─── RECORDED DATA

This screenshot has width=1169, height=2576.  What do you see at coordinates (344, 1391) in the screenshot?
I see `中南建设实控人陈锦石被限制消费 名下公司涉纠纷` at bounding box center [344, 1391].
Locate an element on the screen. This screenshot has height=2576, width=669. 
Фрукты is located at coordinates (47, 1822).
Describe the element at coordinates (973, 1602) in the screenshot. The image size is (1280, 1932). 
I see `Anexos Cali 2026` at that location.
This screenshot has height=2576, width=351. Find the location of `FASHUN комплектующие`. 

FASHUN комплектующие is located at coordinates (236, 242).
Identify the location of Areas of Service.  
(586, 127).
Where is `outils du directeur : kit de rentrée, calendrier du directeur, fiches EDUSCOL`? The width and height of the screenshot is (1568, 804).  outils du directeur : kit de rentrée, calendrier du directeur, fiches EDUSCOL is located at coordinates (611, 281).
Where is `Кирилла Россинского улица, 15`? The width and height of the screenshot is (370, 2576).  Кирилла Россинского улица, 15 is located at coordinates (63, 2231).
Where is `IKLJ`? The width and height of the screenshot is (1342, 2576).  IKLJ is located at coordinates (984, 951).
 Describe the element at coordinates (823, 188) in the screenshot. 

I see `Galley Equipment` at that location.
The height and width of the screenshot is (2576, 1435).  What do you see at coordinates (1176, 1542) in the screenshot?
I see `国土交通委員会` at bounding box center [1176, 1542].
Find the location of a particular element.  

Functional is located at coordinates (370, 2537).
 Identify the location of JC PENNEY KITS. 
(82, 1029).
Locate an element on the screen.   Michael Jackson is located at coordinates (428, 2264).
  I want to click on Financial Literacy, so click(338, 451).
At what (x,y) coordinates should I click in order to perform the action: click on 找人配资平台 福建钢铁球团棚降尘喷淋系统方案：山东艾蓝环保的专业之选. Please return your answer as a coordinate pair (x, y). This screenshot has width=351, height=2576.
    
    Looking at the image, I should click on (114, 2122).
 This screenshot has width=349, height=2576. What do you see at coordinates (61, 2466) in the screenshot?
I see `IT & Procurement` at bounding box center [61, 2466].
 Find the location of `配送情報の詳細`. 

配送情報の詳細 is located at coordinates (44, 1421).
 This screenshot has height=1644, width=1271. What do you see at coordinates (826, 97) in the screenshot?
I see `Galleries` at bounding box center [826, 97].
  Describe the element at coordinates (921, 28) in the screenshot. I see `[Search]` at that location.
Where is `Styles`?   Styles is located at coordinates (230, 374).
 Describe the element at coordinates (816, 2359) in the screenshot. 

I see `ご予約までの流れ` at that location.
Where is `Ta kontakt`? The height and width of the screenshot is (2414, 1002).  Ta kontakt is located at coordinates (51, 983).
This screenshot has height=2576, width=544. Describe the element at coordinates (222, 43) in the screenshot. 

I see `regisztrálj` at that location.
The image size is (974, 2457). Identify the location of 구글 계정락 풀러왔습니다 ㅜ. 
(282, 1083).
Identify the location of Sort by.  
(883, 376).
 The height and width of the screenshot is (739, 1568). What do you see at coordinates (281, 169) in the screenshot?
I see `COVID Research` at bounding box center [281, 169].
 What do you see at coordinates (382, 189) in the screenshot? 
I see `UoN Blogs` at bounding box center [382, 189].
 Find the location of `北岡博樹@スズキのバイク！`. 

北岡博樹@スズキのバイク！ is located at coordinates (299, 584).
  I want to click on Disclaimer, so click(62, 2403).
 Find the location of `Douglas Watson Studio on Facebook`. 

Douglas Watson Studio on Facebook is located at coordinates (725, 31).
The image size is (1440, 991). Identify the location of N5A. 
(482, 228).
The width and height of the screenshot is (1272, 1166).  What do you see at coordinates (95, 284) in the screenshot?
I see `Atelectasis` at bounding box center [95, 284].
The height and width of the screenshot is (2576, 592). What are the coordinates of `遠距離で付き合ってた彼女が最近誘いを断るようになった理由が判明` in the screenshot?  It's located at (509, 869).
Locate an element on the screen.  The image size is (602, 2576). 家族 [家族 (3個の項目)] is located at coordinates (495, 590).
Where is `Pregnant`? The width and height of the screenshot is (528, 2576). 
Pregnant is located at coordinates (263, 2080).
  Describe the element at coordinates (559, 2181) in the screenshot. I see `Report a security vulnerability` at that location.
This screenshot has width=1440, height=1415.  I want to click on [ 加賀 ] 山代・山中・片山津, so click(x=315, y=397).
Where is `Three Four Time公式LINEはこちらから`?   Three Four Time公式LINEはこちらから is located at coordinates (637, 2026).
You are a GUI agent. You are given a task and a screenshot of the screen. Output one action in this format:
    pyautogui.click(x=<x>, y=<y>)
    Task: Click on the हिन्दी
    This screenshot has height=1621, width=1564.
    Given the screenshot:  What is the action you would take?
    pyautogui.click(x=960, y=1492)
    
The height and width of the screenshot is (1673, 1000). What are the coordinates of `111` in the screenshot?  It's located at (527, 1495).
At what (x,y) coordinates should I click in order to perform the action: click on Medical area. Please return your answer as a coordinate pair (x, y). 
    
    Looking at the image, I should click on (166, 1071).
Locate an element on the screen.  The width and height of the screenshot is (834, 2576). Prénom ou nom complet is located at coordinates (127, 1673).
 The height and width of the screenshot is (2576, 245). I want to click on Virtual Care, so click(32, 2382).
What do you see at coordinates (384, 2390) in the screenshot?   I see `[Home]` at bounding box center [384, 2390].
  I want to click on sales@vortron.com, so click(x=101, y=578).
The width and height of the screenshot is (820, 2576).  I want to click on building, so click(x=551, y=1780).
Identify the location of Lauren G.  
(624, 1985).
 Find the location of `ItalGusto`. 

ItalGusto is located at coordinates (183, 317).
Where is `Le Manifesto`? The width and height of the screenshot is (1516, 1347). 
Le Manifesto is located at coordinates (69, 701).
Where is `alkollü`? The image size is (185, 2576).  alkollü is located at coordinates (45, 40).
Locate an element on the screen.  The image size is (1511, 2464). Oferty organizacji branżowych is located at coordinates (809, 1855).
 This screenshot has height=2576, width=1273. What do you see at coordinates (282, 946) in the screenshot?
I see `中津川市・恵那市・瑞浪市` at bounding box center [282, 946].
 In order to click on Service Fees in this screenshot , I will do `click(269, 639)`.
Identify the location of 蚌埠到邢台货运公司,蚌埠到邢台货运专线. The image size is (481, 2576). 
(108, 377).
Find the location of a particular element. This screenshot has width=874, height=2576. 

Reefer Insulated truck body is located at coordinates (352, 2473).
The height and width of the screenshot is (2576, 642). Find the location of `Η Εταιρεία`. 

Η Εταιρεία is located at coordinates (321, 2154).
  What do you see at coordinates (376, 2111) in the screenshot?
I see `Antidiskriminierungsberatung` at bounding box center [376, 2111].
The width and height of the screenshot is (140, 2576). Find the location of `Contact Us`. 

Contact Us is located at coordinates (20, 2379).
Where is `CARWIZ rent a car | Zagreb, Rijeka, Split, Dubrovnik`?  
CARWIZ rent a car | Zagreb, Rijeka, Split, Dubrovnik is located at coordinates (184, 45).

──────

**WORK TO DO:** Give the stretch of the records from the line containing "This screenshot has width=1440, height=1415." through the line containing "The height and width of the screenshot is (1673, 1000)." as a Markdown table with the columns Row and Text. Number each line in Row, put the line in Text, and leave out blank lines.

**TASK ANSWER:**
| Row | Text |
|---|---|
| 1 | This screenshot has width=1440, height=1415.  I want to click on [ 加賀 ] 山代・山中・片山津, so click(x=315, y=397). |
| 2 | Where is `Three Four Time公式LINEはこちらから`?   Three Four Time公式LINEはこちらから is located at coordinates (637, 2026). |
| 3 | You are a GUI agent. You are given a task and a screenshot of the screen. Output one action in this format: |
| 4 |     pyautogui.click(x=<x>, y=<y>) |
| 5 |     Task: Click on the हिन्दी |
| 6 |     This screenshot has height=1621, width=1564. |
| 7 |     Given the screenshot:  What is the action you would take? |
| 8 |     pyautogui.click(x=960, y=1492) |
| 9 | The height and width of the screenshot is (1673, 1000). What are the coordinates of `111` in the screenshot?  It's located at (527, 1495). |